Queen Sirikit, die Ehefrau des 2016 verstorbenen König Bhumipol  war schon hier.

Der Lebensmittelmarkt ist immer voller Einheimischer, hier findet man Mangos, frische Papaya, Kokosnüsse und kann die unzähligen Variationen der thailändische Küche genießen.

Im Inneren der zu den Gassen offenen Wohnungen flimmern Seifenopern und man erinnert sich überall daran als im Woodenhouse gegenüber ein Kino war. 

Inzwischen steht das Lichtspieltheater leer, nur ein Werbeschild erinnert noch an die einstige Glanzzeit. Freilich ist sogar das ein Zeichen des Bewahrens und eher untypisch für Bangkok, dessen ungebremstes architektonisches Wuchern immer weniger Platz lässt für die wirklich urbanen Reize.

Wie aber lassen sich solche Gassen, Wohnungen und Biografien jenseits des Großstadttrubels aufspüren, da man im Viertel Nang Loeng doch keinerlei Wunsch verspürt, als angebliche Geheimtippkulisse für Massentouristen herhalten zu müssen?

Keine konkrete Antwort, aber die Präsentation des Alltags liegt in den Händen der Thai-Frauen. Sie sind zuvorkommend, aber tough und haben unsere Augen überall, anstatt wie die Jüngeren nur auf die Telefone  zu starren. Man arbeitet mit Agenturen zusammen, die sich auf die Wunder der Peripherie spezialisiert hat und nur so viele Gäste herbeiführt, dass sich alle noch wohlfühlen.

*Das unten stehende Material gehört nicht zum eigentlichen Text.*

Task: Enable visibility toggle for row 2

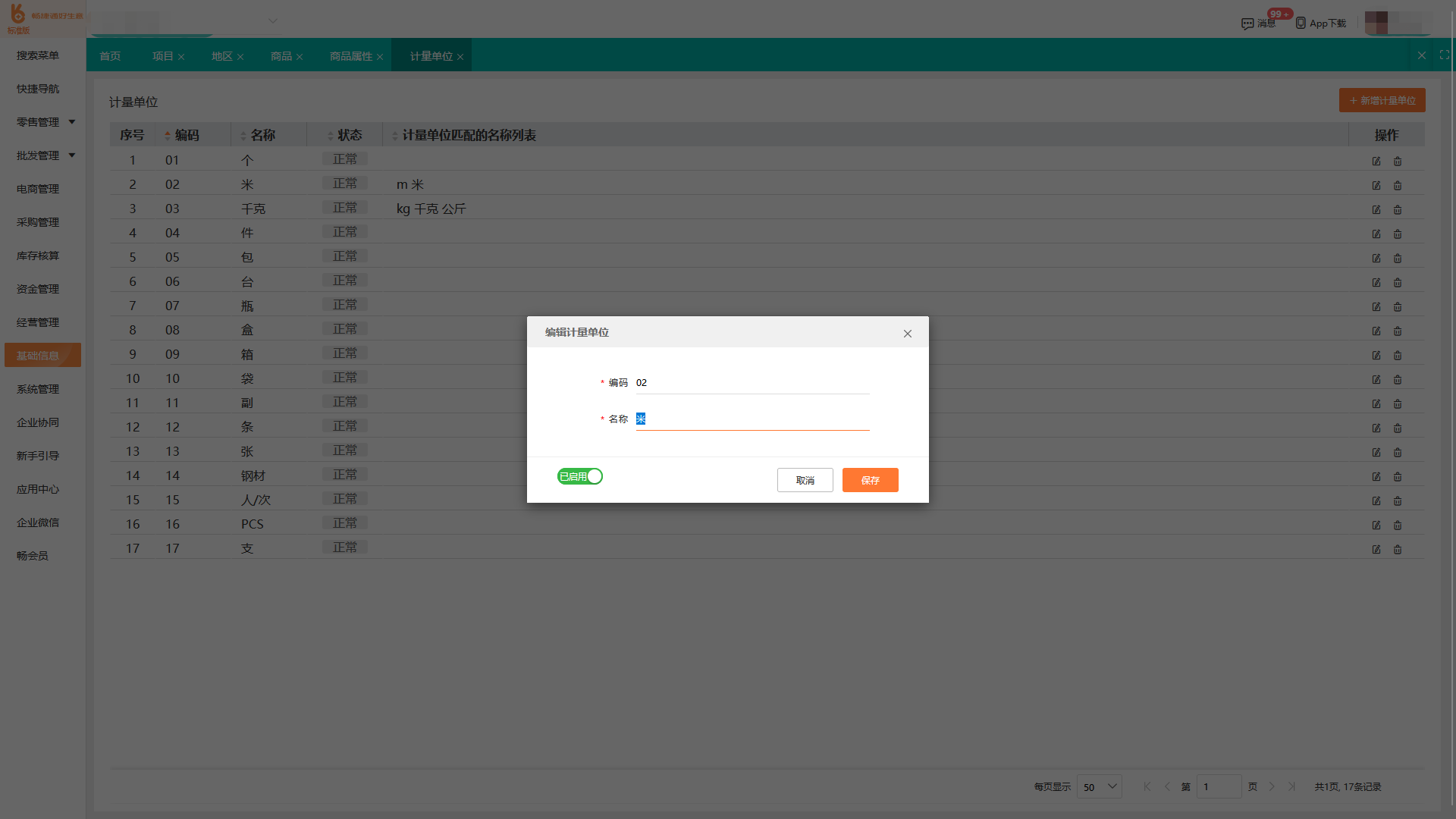Action: click(579, 476)
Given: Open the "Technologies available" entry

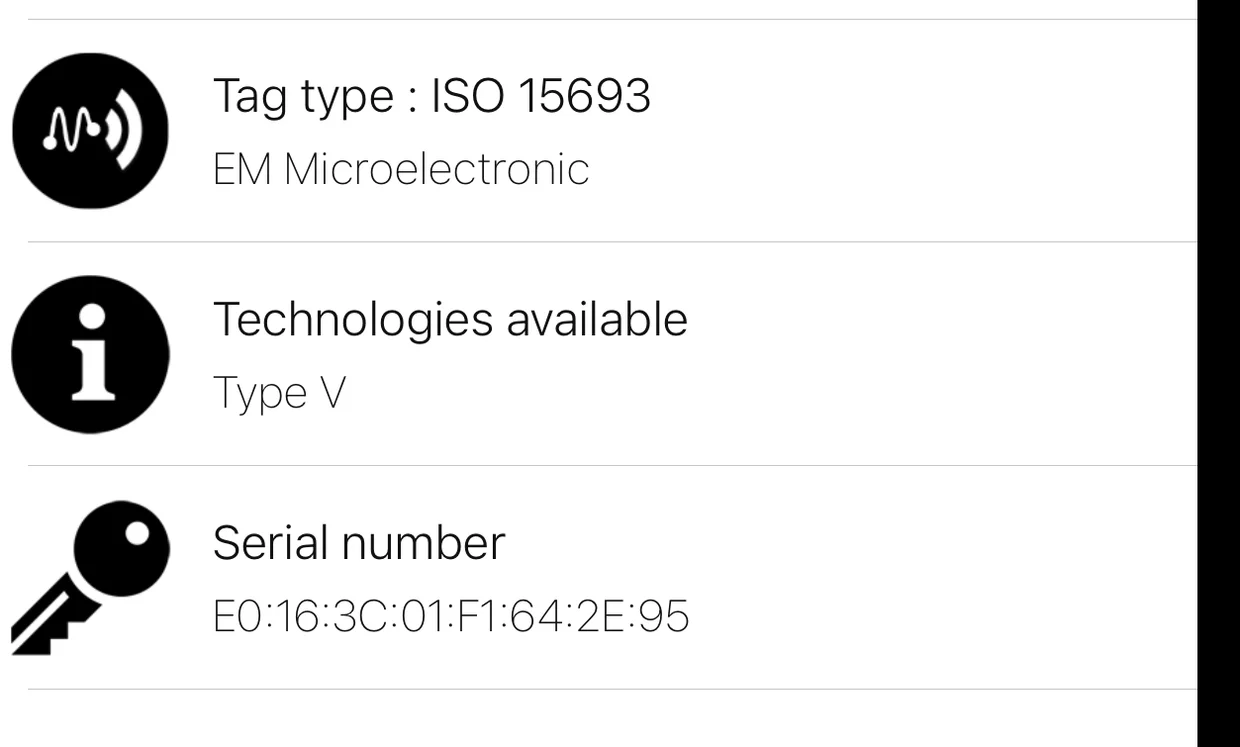Looking at the screenshot, I should pos(450,319).
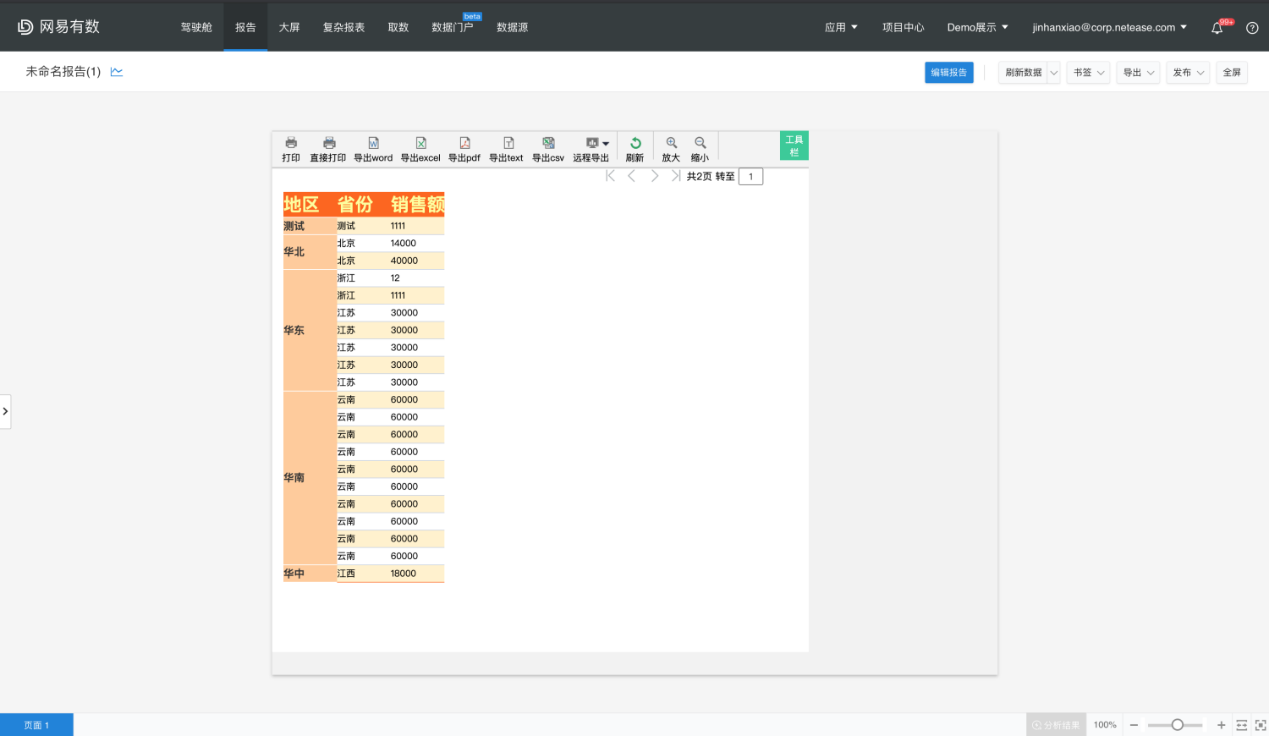This screenshot has width=1269, height=736.
Task: Open the 数据源 menu item
Action: (x=512, y=28)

Zu alten Zeiten dauerten die Tanzgesänge der Frauen mehrere Stunden; heute sind es, flankiert von kurzen Teepausen, höchstens 30 Minuten, die gleichwohl verzaubern und eine schon halb vergessene Tradition wieder aufleben lassen.

Ein weiteres Kontrastprogramm zur Welt der Shoppingmalls findet sich dann auch auf dem Hua-Takhe-Markt, eine knappe Fahrstunde östlich von Bangkok. Die über 100-jährigen Holzhäuser am Ufer eines Kanals sind durch eine Galerie verbunden, entlang derer sich flanieren lässt in der Regenzeit, wenn Wassermassen auf die Wellblechdächer klatscen und über efeubewachsene Rohre in den breiten Wasserrosenkanal strömen, während Deckenventilatoren beruhigend surren.

Und was für ein Fest für die Augen, angesichts all der wandhohen Regale in den altertümlichen Läden, voller Schächtelchen und bunt verpackter Lebensmittel.

Beim Barbier dagegen goldgerahmte Königsbilder zwischen grünfleckigen Spiegeln, während die Haare auf dem Boden unterhalb der mit blitzenden Scheren und Rasiermessern belegten Konsolen beweisen, dass dies kein Stillleben ist, sondern ein richtiges Geschäft.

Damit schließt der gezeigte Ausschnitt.